Writing to a checkpoint section can fail if the section does not exist or if the process is not the checkpoint's "active replica". The active replica is essentially the checkpoint table's "master" copy and is only needed for checkpoints that are configured to allow only one writer. The active replica is assigned via a simple API call that is wrapped here:

checkpointFns.c
ClRcT checkpoint_replica_activate(void)
{
    SaAisErrorT rc = SA_AIS_OK;

    if ((rc = saCkptActiveReplicaSet(ckpt_handle)) != SA_AIS_OK)
    {
        clprintf(CL_LOG_SEV_ERROR, "checkpoint_replica_activate failed [0x%x] in ActiveReplicaSet", rc);
    }
    else rc = SA_AIS_OK;

    return rc;
}

The application will call this API when the AMF tells it to become "active" for the CSI (work assignment), as shown in the "Putting it all Together" section.

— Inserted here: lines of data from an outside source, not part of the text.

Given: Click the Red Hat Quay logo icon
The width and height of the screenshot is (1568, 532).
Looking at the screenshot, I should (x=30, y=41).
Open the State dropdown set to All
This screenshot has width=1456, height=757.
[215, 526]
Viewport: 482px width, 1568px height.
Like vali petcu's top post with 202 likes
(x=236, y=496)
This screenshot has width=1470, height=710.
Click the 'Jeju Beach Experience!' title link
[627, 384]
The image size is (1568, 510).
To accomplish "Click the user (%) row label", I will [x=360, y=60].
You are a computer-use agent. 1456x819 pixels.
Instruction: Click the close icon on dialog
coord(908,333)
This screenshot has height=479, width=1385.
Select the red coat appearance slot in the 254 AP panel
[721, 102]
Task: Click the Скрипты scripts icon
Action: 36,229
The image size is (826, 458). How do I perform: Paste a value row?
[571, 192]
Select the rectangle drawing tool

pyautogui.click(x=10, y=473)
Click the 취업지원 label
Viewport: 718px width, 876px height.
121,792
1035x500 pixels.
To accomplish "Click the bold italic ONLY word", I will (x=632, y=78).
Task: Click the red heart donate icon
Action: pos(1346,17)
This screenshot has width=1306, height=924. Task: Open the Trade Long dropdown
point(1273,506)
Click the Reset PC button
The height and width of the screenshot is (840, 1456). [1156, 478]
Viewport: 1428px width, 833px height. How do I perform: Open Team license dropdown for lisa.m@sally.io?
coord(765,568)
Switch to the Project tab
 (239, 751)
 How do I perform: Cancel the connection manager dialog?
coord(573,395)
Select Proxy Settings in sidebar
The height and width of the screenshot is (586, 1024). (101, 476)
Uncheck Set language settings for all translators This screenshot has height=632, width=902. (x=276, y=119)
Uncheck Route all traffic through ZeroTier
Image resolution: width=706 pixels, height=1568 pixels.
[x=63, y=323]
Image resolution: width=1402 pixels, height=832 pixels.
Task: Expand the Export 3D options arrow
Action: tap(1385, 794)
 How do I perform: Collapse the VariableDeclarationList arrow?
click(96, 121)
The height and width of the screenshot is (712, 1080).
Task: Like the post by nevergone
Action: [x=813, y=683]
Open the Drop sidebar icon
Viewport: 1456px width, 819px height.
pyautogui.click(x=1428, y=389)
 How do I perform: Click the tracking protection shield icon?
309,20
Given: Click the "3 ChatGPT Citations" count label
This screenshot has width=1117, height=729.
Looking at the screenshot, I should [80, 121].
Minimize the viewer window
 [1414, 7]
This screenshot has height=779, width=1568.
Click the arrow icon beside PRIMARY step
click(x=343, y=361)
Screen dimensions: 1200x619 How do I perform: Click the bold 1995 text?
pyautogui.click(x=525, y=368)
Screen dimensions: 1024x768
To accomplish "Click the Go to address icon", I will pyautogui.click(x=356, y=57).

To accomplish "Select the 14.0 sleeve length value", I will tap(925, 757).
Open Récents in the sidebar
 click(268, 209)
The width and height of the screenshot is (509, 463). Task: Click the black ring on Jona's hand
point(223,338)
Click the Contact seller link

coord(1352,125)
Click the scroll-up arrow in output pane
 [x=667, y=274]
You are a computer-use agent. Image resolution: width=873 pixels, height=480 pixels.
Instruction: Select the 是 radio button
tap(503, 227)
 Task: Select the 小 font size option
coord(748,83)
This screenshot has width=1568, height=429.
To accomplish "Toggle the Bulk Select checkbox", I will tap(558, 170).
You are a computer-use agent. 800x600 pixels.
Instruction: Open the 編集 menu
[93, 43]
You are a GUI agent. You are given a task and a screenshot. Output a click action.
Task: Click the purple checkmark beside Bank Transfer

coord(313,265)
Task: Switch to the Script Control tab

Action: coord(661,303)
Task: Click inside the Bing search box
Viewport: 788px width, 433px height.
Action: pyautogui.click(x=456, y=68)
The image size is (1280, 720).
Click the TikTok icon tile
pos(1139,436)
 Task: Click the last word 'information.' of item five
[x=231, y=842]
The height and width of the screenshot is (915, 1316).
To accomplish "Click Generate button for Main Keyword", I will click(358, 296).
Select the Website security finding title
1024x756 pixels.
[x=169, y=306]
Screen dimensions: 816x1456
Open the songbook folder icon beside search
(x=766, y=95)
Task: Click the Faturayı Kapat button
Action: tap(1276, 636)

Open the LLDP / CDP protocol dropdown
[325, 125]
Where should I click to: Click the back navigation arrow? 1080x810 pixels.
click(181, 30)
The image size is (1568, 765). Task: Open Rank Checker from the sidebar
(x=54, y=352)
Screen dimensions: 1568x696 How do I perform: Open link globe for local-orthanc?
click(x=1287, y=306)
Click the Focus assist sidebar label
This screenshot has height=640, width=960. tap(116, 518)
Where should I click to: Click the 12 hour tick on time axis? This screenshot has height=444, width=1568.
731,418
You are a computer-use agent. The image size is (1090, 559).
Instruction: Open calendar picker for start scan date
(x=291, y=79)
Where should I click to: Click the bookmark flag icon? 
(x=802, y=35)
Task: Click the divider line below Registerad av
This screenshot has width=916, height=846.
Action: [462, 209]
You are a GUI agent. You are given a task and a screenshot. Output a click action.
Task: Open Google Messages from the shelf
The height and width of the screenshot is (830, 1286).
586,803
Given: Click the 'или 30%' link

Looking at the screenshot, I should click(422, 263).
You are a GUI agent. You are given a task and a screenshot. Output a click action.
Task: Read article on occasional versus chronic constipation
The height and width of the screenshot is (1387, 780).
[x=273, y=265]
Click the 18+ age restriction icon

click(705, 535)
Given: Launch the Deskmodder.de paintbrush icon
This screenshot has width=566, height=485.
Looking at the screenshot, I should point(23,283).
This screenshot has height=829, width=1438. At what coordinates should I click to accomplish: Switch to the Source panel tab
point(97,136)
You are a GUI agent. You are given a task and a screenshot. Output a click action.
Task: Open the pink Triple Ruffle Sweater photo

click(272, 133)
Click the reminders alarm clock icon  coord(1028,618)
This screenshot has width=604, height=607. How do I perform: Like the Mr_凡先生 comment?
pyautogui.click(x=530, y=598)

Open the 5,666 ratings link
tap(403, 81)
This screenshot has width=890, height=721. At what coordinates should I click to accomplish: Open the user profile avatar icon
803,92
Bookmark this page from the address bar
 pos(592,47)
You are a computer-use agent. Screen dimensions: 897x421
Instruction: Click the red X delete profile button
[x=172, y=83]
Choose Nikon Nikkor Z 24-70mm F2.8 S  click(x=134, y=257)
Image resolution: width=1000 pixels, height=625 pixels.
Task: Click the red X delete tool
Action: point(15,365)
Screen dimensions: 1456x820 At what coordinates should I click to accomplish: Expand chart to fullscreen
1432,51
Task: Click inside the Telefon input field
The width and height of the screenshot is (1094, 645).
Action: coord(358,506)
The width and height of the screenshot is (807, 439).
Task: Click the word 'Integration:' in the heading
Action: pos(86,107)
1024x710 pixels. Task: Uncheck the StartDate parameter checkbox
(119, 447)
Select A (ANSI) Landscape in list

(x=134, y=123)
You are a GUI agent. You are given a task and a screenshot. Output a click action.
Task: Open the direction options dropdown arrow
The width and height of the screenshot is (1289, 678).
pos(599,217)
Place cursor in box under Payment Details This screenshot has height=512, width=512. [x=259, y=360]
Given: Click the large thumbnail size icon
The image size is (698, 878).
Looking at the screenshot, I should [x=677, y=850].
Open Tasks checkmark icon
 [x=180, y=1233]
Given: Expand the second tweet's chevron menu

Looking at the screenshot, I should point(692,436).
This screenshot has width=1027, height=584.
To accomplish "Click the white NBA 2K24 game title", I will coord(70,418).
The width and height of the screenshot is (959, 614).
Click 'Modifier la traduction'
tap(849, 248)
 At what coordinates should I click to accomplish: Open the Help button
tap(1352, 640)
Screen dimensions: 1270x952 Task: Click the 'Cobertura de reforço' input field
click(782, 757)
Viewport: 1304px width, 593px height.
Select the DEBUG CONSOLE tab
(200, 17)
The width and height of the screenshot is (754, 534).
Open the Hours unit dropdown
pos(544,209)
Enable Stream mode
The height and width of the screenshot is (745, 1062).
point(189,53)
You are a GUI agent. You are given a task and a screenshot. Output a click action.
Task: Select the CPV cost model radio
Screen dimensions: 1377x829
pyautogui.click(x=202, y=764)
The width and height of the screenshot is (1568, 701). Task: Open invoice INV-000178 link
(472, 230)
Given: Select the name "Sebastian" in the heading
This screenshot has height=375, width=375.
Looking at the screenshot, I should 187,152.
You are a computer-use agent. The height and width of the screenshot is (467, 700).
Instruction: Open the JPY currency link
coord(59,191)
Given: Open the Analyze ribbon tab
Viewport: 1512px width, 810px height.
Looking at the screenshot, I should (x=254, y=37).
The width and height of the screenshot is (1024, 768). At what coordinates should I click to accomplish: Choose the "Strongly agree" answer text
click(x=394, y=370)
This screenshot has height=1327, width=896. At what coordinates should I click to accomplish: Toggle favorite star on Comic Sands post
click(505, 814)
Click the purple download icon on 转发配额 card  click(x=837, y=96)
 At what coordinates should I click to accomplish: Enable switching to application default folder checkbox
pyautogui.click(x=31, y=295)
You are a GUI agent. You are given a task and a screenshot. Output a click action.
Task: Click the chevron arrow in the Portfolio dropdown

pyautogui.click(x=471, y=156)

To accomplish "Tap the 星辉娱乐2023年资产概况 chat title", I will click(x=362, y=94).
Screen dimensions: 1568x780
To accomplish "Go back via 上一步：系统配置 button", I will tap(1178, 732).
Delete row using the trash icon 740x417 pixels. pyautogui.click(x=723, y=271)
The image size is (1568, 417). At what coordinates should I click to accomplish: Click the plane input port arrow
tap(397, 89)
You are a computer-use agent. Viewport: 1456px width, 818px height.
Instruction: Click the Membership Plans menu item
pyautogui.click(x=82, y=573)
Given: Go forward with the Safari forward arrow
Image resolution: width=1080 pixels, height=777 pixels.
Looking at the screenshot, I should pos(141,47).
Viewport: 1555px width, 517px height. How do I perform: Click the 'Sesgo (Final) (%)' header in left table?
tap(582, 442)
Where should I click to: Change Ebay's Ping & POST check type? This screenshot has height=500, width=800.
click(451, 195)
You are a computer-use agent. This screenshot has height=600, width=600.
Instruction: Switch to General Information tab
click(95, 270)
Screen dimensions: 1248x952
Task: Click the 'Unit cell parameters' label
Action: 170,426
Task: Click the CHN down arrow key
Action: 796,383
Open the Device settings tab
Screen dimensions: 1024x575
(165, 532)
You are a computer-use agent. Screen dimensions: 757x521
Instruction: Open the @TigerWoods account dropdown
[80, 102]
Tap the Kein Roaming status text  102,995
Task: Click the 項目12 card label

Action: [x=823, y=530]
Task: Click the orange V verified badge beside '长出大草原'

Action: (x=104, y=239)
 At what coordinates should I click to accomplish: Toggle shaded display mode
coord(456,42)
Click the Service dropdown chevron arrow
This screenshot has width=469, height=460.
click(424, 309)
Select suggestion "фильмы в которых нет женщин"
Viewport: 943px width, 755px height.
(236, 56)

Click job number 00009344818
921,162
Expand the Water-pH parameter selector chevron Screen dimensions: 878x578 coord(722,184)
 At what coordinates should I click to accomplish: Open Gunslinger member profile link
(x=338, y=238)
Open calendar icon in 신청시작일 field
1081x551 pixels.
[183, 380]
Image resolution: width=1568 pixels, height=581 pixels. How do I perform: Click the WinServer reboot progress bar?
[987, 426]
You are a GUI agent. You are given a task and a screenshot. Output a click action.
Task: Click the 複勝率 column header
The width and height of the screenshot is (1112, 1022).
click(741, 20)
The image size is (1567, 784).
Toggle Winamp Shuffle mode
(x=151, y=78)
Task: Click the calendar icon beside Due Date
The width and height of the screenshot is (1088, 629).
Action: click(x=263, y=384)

The following code wraps the section write API. It first attempts to write the section and if that fails, the code creates the section.

checkpointFns.c
SaAisErrorT checkpoint_write_seq(ClUint32T seq)
{
    SaAisErrorT rc = SA_AIS_OK;
    ClUint32T seq_no;
    
    /* Putting data in network byte order */
    seq_no = htonl(seq);
    
    /* Write checkpoint */
    rc = saCkptSectionOverwrite(ckpt_handle, &ckpt_sid, &seq_no, sizeof(ClUint32T));
    if (rc != SA_AIS_OK)
    {
        /* The error SA_AIS_ERROR_NOT_EXIST can occur either because we are not the active replica OR
           if the overwrite failed because the section did not exist then try to create the section.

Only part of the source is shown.